— START OF EXCERPTED PASSAGE —

Algernon Charles Swinburne was one of the most controversial literary figures of the Victorian period. His first collection of poetry, Poems and Ballads Series 1, caused outrage on its publication in 1866 due to the frank sexuality of its subject matter. Inspired in part by the greater license of French writers, especially Charles Baudelaire (1821-1867), whose Les Fleurs du mal (1857) was an important influence, Swinburne interrogated the darker side of sexual love and emotion in poems that featured, among other things, lesbianism, necrophilia, and sado-masochism. Particularly galling to his critics was the fact that subjects generally considered beyond the pale were celebrated in verse that showed a brilliant mastery of poetic form. Swinburne’s superb metrical capability, fluent lyricism, and consummate craftsmanship challenged the convention that only low, coarse, and reprehensible forms of expression could communicate matter deemed dubious or morally improper. In this and subsequent verse collections, Swinburne’s mastery of poetic forms such as the sestina, ballade, border ballad, canzone, sonnet, and roundel helped spur successors such as Ernest Dowson (1867-1900), Edmund Gosse (1849-1928), Agnes Mary Frances Robinson (1857-1944), and Oscar Wilde (1854-1900) to their own experimentation with traditional forms. Many decadent poets were also indebted to Swinburne’s sexual daring, which made it easier for them to tackle provocative subjects, although none of their poems would ever raise the storm generated by Swinburne’s first volume. The variety of mood and tone in Swinburne’s verse ensured that his rhythms and cadences echo in many late-Victorian poets.
Poems and Ballads Series 2 (1878), predominantly elegiac and wistful in tone, strikes a very different note from its better-known predecessor, and arguably inspires the reflective melancholy and nostalgia of many fin-de-siècle lyrics. Swinburne was also a distinguished critic who wrote the first English review of Baudelaire’s poems (1862) and the first literary monograph on William Blake (1868). Part influenced by the art and literary criticism of the French writer Théophile Gautier, he pioneered an impressionistic “aesthetic” style of prose that, perfected by Walter Pater (1839-1894), would be taken up with diverse variations by a host of late nineteenth-century writers including Vernon Lee (1856-1935), Arthur Symons (1865-1945), and W. B. Yeats (1865-1939).
The eldest of six surviving children, Swinburne was born on 5 April 1837 into an aristocratic High-Church family. His father Captain (later Admiral) Swinburne and his mother Lady Jane (née Ashburnham) settled at East Dene, Bonchurch, on the Isle of Wight, where Swinburne spent his childhood and developed his love of the sea. He quickly showed a keen interest in literature, especially poetry, and his mother, a gifted linguist, taught him French and Italian. Aged twelve, he entered Eton College where he won the Prince Consort’s Prize for Modern Languages in 1852. However, the larger part of his formal education was in the classics, which dominated the public school curriculum at this time. His love of Greek literature, in particular the lyrical fragments of Sappho first encountered at Eton, would have a lasting impact on his poetry. His enduring sexual obsession with pain and flagellation also dates from his school days, when discipline was commonly enforced by flogging, a rite de passage for many middle- and upper-class men that, in some cases like Swinburne’s, engendered a sexual fixation with corporal punishment. In 1854 he left Eton and in 1856 entered Balliol College, University of Oxford. There he spent much time reading widely and writing poetry. He also became a member of the Old Mortality Society, an intellectual group founded by his close friend John Nichol (1833-1894), who encouraged his rejection of Christianity. At Oxford, he also met the Pre-Raphaelites William Morris (1850-1934), Edward Jones (1833-1898) (later Burne-Jones), and Dante Gabriel Rossetti (1828-1882) painting the walls of the Oxford Union, and began important friendships with all three.

— END OF EXCERPTED PASSAGE —

**OBJECTIVE:** In the passage on Swinburne, restate the text between "Poems and Ballads Series 2" and "B. Yeats (1865-1939).", inclusive, substituting "mournful" for "elegiac".

— START OF INFORMATION SUPPLIED —

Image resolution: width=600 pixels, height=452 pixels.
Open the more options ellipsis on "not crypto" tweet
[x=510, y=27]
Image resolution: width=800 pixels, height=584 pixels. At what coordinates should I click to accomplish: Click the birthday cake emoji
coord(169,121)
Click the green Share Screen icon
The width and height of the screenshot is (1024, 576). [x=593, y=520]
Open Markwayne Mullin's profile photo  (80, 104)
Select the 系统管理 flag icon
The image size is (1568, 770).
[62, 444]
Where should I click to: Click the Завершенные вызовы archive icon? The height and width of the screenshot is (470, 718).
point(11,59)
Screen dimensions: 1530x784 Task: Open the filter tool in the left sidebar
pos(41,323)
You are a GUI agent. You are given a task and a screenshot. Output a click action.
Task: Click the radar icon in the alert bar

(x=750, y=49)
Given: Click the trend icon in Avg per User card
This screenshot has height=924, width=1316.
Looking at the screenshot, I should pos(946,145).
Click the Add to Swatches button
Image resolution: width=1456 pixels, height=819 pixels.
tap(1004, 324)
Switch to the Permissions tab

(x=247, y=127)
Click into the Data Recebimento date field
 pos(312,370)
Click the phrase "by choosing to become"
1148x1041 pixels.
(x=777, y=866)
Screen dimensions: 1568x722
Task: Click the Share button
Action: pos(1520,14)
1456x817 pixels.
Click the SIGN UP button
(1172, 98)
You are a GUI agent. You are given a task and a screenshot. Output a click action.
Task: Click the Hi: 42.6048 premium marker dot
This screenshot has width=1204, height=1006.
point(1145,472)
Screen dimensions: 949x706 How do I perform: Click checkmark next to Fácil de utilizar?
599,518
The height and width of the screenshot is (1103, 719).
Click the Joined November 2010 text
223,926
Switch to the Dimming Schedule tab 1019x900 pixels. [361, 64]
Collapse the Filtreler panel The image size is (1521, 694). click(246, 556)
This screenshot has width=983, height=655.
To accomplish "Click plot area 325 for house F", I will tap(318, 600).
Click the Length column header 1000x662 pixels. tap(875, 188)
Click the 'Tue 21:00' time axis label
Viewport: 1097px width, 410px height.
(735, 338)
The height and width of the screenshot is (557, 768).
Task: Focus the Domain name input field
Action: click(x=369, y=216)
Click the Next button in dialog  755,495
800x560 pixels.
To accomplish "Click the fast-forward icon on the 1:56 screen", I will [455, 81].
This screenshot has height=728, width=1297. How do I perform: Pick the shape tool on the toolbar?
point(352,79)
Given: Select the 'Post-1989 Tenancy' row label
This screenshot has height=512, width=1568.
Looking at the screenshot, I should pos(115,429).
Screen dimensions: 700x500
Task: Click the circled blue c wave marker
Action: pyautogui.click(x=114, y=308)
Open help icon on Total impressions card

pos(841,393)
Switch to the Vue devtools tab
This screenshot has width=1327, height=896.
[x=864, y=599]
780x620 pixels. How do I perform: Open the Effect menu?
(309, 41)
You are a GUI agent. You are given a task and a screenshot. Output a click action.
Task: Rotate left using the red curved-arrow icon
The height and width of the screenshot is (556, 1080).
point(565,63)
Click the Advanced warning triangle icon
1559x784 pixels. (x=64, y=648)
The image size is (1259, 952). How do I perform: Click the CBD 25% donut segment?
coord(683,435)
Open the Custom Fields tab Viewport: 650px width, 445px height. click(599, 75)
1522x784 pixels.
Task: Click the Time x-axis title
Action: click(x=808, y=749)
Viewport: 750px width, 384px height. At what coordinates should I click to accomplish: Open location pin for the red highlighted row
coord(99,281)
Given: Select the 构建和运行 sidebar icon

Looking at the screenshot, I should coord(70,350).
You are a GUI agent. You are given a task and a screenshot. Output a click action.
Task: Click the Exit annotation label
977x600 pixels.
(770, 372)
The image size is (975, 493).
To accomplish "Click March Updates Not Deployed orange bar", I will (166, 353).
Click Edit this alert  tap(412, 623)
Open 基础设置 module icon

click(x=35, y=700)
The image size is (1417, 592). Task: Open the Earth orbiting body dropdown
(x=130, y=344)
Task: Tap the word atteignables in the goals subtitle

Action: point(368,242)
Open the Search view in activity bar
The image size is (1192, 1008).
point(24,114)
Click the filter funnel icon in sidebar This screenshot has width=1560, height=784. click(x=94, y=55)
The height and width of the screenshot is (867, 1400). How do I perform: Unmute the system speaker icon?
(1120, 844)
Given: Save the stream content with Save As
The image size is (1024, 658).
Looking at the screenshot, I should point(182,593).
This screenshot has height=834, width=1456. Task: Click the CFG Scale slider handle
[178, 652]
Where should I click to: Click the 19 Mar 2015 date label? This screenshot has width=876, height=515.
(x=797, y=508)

— END OF INFORMATION SUPPLIED —

**REPLY TO THE EXERCISE:**
Poems and Ballads Series 2 (1878), predominantly mournful and wistful in tone, strikes a very different note from its better-known predecessor, and arguably inspires the reflective melancholy and nostalgia of many fin-de-siècle lyrics. Swinburne was also a distinguished critic who wrote the first English review of Baudelaire’s poems (1862) and the first literary monograph on William Blake (1868). Part influenced by the art and literary criticism of the French writer Théophile Gautier, he pioneered an impressionistic “aesthetic” style of prose that, perfected by Walter Pater (1839-1894), would be taken up with diverse variations by a host of late nineteenth-century writers including Vernon Lee (1856-1935), Arthur Symons (1865-1945), and W. B. Yeats (1865-1939).